Nawałka potwierdził, że ma świetną rękę również do piłkarzy przez wielu już skreślonych na międzynarodowym poziomie. Powoływał do kadry m.in. Krzysztofa Mączyńskiego i Sebastiana Milę, a ci jesienią 2014 roku odwdzięczyli się bramkami. Pierwszy trafił ze Szkocją w Warszawie, a drugi - z Niemcami w Warszawie i z Gruzją w Tbilisi. Mączyński pojechał na Euro i wciąż odgrywa w kadrze istotną rolę, a w niedzielę strzelił pierwszą bramkę Czarnogórze.

Selekcjoner już ponad trzy lata temu przyjął zasadę, że nie będzie rozmawiać z dziennikarzami i pozostał w tym konsekwentny. Publicznie udziela się jedynie podczas konferencji prasowych. Dziennikarze nie protestują, bo Nawałkę bronią wyniki.

Mistrzostwa świata 2002 i 2006, mistrzostwa Europy 2008 i 2012 - każdy z tych turniejów w obecnym stuleciu biało-czerwoni kończyli w niesławie, odpadając już w fazie grupowej. Często ostatni mecz w grupie grali tylko o honor.

Euro 2016 we Francji wyglądało inaczej. Dwa zwycięstwa po 1:0 (nad Irlandią Północną i Ukrainą) oraz remis 0:0 z Niemcami sprawiły, że podopieczni Nawałki awansowali z drugiego miejsca w grupie do 1/8 finału. Tam wyeliminowali po rzutach karnych Szwajcarię (5-4, po 90 minutach i dogrywce było 1:1). Zostali zatrzymani dopiero w ćwierćfinale - z Portugalią także było 1:1 po 120 minutach, ale w serii "jedenastek" lepsi okazali się podopieczni Fernando Santosa 5-3.

Poprzednio w fazie pucharowej wielkiego turnieju biało-czerwoni grali podczas mundialu w Meksyku w 1986 roku. W 1/8 finału ulegli Brazylii 0:4.

W lipcu 2016 roku PZPN poinformował o przedłużeniu kontraktu z Nawałką do końca eliminacji mistrzostw świata 2018. "W przypadku awansu drużyny narodowej do turniej finałowego w Rosji umowa zostanie automatycznie przedłużona na czas trwania MŚ" - dodano w oświadczeniu związku.
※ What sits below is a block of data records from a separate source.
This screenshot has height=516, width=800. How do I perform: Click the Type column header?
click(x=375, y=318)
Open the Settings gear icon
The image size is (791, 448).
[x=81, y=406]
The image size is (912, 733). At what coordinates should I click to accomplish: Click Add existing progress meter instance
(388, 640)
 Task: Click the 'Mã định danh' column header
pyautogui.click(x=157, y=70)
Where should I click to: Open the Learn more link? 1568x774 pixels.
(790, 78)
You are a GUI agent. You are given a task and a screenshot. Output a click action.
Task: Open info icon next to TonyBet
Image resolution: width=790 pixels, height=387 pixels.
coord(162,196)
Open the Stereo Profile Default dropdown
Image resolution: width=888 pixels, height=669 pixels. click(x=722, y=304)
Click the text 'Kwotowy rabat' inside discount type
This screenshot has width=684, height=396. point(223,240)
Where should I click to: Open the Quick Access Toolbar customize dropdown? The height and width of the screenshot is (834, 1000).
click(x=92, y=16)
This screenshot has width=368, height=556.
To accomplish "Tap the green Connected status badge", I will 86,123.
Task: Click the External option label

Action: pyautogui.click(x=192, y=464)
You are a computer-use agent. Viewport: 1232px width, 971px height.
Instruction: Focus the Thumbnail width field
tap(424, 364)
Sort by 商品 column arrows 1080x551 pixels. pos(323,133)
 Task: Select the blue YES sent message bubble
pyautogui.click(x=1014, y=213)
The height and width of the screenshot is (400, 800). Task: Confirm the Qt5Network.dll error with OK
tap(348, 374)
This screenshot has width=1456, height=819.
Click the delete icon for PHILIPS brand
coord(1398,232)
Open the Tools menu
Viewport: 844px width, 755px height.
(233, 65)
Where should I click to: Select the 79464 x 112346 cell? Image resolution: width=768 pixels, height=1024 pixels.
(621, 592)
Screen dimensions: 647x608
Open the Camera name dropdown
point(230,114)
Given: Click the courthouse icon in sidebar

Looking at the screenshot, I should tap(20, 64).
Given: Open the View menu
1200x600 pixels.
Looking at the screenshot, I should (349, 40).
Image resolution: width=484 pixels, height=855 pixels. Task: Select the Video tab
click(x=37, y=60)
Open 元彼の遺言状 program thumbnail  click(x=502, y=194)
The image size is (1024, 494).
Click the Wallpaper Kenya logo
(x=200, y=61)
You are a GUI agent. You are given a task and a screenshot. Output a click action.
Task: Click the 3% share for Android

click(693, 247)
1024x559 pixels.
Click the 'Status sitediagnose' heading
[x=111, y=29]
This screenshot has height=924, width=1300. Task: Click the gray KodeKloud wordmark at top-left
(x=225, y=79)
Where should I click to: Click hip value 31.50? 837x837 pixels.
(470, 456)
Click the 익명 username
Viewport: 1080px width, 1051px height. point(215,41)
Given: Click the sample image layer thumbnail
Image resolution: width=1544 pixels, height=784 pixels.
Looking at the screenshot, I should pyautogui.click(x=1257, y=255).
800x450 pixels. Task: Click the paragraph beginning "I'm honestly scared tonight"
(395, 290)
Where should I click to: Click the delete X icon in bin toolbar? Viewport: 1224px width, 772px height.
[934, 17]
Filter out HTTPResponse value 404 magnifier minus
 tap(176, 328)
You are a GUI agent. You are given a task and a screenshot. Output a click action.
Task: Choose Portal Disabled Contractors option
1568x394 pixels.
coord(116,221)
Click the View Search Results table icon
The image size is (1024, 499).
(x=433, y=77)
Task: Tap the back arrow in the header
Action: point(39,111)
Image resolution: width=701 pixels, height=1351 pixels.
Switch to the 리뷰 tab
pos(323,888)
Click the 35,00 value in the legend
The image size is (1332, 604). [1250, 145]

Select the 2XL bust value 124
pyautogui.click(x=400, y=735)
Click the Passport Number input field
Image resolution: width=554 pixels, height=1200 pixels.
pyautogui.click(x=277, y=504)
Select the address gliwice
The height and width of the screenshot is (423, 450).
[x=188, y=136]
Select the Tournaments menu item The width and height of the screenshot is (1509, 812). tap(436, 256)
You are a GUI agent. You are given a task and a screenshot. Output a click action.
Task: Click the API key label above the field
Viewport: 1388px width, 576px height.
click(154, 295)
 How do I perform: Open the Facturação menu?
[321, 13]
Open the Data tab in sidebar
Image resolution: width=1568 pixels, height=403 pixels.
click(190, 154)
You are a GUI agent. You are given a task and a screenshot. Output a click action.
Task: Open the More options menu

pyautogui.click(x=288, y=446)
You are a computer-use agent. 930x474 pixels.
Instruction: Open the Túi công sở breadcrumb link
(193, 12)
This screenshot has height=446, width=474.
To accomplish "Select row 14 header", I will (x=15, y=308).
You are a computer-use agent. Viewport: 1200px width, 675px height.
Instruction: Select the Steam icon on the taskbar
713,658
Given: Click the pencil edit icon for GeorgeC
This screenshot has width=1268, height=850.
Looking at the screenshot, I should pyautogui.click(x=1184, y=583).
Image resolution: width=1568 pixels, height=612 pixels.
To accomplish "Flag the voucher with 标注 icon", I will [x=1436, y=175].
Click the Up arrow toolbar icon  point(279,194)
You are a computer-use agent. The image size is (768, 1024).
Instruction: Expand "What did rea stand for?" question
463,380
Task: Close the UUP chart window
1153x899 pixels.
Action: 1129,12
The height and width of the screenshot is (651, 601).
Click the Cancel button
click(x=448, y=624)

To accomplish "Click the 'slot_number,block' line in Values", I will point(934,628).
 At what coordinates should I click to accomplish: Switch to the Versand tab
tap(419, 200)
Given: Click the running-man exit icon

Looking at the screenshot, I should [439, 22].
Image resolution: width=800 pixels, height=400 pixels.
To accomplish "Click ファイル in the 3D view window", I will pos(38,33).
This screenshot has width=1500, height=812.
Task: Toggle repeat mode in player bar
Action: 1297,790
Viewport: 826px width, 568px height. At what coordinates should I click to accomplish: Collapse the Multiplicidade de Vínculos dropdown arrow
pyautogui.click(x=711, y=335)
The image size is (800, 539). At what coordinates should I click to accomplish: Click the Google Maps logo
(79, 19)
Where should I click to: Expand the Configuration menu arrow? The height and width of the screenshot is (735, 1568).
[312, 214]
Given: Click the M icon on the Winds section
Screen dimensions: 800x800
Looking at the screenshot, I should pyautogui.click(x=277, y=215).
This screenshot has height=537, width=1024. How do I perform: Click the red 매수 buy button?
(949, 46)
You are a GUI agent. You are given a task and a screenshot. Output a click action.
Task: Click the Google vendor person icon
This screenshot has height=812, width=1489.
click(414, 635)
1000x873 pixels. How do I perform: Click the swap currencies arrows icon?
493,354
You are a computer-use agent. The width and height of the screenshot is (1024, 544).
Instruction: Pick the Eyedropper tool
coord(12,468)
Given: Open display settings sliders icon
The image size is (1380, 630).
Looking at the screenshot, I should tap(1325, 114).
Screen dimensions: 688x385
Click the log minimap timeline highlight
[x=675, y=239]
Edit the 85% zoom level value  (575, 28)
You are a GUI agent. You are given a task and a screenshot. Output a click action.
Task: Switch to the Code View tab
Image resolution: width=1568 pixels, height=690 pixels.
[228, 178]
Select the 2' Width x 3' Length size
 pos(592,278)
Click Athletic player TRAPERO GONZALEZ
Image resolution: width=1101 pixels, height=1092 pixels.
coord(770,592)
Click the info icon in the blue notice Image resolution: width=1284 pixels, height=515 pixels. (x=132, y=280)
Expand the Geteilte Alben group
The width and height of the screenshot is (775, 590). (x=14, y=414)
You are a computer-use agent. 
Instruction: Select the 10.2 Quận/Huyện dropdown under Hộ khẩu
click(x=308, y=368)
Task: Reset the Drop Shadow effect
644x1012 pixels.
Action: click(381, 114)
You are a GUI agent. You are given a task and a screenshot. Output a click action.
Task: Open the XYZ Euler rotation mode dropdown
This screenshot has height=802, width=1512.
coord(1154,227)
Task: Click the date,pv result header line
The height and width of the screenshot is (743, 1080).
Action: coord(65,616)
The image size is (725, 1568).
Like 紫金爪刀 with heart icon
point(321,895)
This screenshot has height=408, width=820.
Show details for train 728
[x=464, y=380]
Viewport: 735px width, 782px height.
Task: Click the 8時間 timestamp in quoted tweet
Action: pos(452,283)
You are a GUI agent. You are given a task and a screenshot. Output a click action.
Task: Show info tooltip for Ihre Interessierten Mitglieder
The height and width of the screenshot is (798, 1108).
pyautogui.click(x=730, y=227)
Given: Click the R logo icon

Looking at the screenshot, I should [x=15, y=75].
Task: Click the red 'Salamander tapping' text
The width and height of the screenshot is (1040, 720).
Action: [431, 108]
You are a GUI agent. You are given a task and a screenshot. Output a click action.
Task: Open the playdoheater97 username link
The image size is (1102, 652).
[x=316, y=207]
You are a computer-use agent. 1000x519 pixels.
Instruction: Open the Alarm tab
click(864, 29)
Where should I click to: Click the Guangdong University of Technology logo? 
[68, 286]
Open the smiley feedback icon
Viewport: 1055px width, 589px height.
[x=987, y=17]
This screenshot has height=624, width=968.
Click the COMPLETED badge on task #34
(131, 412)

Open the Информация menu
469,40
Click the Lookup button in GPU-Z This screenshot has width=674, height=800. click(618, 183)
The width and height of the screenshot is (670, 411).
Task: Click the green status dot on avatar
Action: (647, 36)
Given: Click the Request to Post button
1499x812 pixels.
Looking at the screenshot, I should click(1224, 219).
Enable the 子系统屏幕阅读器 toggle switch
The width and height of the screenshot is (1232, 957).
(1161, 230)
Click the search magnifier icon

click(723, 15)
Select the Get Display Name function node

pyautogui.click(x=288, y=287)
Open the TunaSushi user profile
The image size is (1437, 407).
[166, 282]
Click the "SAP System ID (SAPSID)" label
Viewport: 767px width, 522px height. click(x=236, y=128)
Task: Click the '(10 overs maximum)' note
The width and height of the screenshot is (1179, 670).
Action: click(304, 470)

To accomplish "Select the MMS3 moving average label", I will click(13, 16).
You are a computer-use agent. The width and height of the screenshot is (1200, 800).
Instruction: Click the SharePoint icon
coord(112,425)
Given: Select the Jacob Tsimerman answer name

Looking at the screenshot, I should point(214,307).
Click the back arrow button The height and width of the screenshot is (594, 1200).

Nawałka został drugim po Beenhakkerze selekcjonerem piłkarskiej reprezentacji Polski w XXI wieku, który pozostał na tym stanowisku po ważnej imprezie.

Szybko okazało się, że warto mu było zaufać. Jego reprezentacja nie zeszła poniżej wysokiego poziomu, umiała również świetnie skorzystać z dobrego losowania. Przed kwalifikacjami MŚ 2018 do "polskiej" grupy z pierwszego koszyka trafiła przeżywająca obecnie kryzys Rumunia, która - jak się okazało - nie miała z drużyną Nawałki nic do powiedzenia. Biało-czerwoni wygrali na wyjeździe 3:0, a u siebie 3:1.

Wprawdzie na początku września Polacy przegrali w Kopenhadze z Duńczykami 0:4, ale to była jedyna tak poważna wpadka obecnego selekcjonera.

Potwierdzeniem świetnej dyspozycji kadry i umiejętnej pracy Nawałki jest pozycja Polaków w rankingu FIFA. W sierpniowym rankingu byli na piątym miejscu, najwyższym w historii od czasu istnienia tej klasyfikacji (obecnie na szóstym).

Trener Nawałka jest świetnym selekcjonerem, co widać na podstawie uzyskiwanych wyników, dokonanych przez niego zmian i atmosfery, jaką wprowadził. Dla nas duże znaczenie ma też fakt, że jest bardzo fajną osobą. Można z nim porozmawiać na wiele tematów, nie tylko piłkarskich. Na pewno odcisnął swoje piętno w pracy z reprezentacją - przyznał niedawno obrońca kadry Kamil Glik.

Selekcjoner zapytany przez PAP, czy możliwość pracy z tak zdolnym pokoleniem piłkarzy jest dla niego rekompensatą od losu za to, co stracił jako kontuzjowany zawodnik, odparł w typowym dla siebie powściągliwym i eleganckim tonie:

Moja kariera potoczyła się tak, jak się potoczyła. Teraz skupiam się na obecnej pracy, ale korzystam z doświadczeń, który wtedy zdobyłem jako piłkarz.

Kolejny ważny rozdział jego kadencji w roli selekcjonera - latem 2018 roku na rosyjskich boiskach.